THE ALL-TIME HIGH gross international reserves (GIR) posted as of September is sustainable and will continue to rise as remittances are expected to pour in ahead of the holiday season, officials said on Tuesday.
Asked whether the GIR level — which hit $86.163 billion as of September — will be sustainable, Bangko Sentral ng Pilipinas (BSP) Governor Benjamin E. Diokno told reporters on the sidelines of The Asset’s Philippine Forum: “Yes. Hindi pa nga tayo December e. Nagpi-pick up ‘yun kasi nagpapadala ng mga remittances ‘yung mga OFWs (overseas Filipino workers). (We haven’t even reached December yet. GIR will pick up by then because of the remittances sent by OFWs).”
During the same event, Department of Finance Secretary Carlos G. Dominguez said the all-time high figure is a positive development.
“It’s good. Better than the other way. This will go along to make people confident that the currency is stable,” Mr. Dominguez said.
“Parang (It’s like) that’s our first line of defense as a buffer. So anybody who speculates against the peso, they should consider that,” Mr. Diokno told reporters.
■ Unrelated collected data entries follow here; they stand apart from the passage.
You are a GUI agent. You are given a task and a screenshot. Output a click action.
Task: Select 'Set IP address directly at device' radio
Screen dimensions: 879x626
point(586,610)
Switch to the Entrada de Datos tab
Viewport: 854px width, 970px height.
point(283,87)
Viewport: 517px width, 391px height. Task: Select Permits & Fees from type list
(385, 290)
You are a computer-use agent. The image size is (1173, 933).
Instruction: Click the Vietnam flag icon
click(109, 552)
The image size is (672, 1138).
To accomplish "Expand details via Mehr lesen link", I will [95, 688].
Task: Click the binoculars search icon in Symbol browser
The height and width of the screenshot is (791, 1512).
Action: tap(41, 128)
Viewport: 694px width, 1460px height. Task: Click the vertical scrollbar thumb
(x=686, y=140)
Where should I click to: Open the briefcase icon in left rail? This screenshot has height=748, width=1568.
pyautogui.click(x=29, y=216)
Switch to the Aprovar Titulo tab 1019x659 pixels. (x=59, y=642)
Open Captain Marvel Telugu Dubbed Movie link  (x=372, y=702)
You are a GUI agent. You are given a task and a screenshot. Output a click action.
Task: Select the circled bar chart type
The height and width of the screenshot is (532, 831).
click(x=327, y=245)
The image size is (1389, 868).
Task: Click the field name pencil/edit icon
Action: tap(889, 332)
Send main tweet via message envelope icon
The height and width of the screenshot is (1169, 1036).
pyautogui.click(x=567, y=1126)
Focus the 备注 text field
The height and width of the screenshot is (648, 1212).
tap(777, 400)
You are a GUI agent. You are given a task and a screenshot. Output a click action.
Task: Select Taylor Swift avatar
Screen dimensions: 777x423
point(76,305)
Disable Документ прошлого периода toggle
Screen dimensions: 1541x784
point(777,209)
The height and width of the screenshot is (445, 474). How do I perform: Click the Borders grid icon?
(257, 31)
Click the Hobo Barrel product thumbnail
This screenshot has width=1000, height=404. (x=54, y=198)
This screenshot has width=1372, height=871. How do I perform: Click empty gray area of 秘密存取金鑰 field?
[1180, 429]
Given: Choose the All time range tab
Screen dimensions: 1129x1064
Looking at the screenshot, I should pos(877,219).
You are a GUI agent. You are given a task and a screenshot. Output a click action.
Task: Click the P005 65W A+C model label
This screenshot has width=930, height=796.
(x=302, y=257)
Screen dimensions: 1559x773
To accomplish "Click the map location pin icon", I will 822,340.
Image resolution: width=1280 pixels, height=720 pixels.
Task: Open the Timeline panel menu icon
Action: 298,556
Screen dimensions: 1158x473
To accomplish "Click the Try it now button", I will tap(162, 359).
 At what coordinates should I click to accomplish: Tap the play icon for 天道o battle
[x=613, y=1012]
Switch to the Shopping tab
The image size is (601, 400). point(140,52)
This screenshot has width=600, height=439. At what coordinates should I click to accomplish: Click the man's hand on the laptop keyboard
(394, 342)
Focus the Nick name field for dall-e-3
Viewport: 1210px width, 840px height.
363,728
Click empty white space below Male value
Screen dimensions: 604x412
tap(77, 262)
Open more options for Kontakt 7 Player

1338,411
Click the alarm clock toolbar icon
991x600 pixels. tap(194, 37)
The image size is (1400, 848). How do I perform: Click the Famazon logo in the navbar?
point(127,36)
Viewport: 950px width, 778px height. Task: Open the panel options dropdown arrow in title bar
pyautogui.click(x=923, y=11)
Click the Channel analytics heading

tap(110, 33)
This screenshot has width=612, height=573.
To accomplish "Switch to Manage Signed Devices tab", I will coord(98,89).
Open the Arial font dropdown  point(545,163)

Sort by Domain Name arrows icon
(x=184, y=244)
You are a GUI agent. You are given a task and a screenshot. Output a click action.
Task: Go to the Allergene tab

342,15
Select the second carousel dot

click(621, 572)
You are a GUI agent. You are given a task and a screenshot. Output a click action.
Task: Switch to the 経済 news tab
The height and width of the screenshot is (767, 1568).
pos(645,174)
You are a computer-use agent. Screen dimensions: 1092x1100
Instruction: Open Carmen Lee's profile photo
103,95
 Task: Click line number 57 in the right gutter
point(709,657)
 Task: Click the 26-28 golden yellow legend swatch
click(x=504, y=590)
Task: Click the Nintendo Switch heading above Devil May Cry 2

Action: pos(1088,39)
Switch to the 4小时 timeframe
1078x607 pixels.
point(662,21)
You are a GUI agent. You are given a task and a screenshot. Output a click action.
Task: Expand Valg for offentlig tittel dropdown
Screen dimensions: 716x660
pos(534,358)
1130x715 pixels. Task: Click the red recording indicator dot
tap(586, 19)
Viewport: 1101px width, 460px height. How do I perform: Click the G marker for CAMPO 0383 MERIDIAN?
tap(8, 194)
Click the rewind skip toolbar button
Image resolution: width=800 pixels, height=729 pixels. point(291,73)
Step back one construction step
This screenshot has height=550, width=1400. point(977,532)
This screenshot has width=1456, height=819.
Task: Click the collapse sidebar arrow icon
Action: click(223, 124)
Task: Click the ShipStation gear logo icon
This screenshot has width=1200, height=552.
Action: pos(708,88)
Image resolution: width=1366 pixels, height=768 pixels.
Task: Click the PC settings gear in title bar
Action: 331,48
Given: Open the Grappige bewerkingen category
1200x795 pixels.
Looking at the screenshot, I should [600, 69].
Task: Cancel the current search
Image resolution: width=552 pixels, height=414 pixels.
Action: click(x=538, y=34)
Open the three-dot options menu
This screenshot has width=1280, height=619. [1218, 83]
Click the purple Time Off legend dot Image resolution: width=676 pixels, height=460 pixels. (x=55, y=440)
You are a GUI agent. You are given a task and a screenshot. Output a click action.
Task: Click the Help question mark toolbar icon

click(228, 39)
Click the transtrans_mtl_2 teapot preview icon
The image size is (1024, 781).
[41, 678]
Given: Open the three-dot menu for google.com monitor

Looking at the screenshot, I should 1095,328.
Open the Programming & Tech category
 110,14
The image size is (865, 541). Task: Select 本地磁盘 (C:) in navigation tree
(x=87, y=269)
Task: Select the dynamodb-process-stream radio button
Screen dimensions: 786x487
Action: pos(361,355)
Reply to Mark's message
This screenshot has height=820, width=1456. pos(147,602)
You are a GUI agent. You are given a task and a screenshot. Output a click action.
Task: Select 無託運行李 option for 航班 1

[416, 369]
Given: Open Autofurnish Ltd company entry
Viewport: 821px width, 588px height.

The country’s foreign reserves strengthened to a record high at end-September as the national government’s bigger foreign currency deposits offset payments for servicing foreign exchange obligations, the BSP reported on Monday.
The end-September GIR was equivalent to 7.5 months worth of imports of goods and payment of services and primary income, the central bank said.
It was also equivalent to 5.4 times external debt falling due within 12 months and 3.9 times such short-term debt plus principal payments on medium- and long-term loans of the public and private sectors falling due within 12 months.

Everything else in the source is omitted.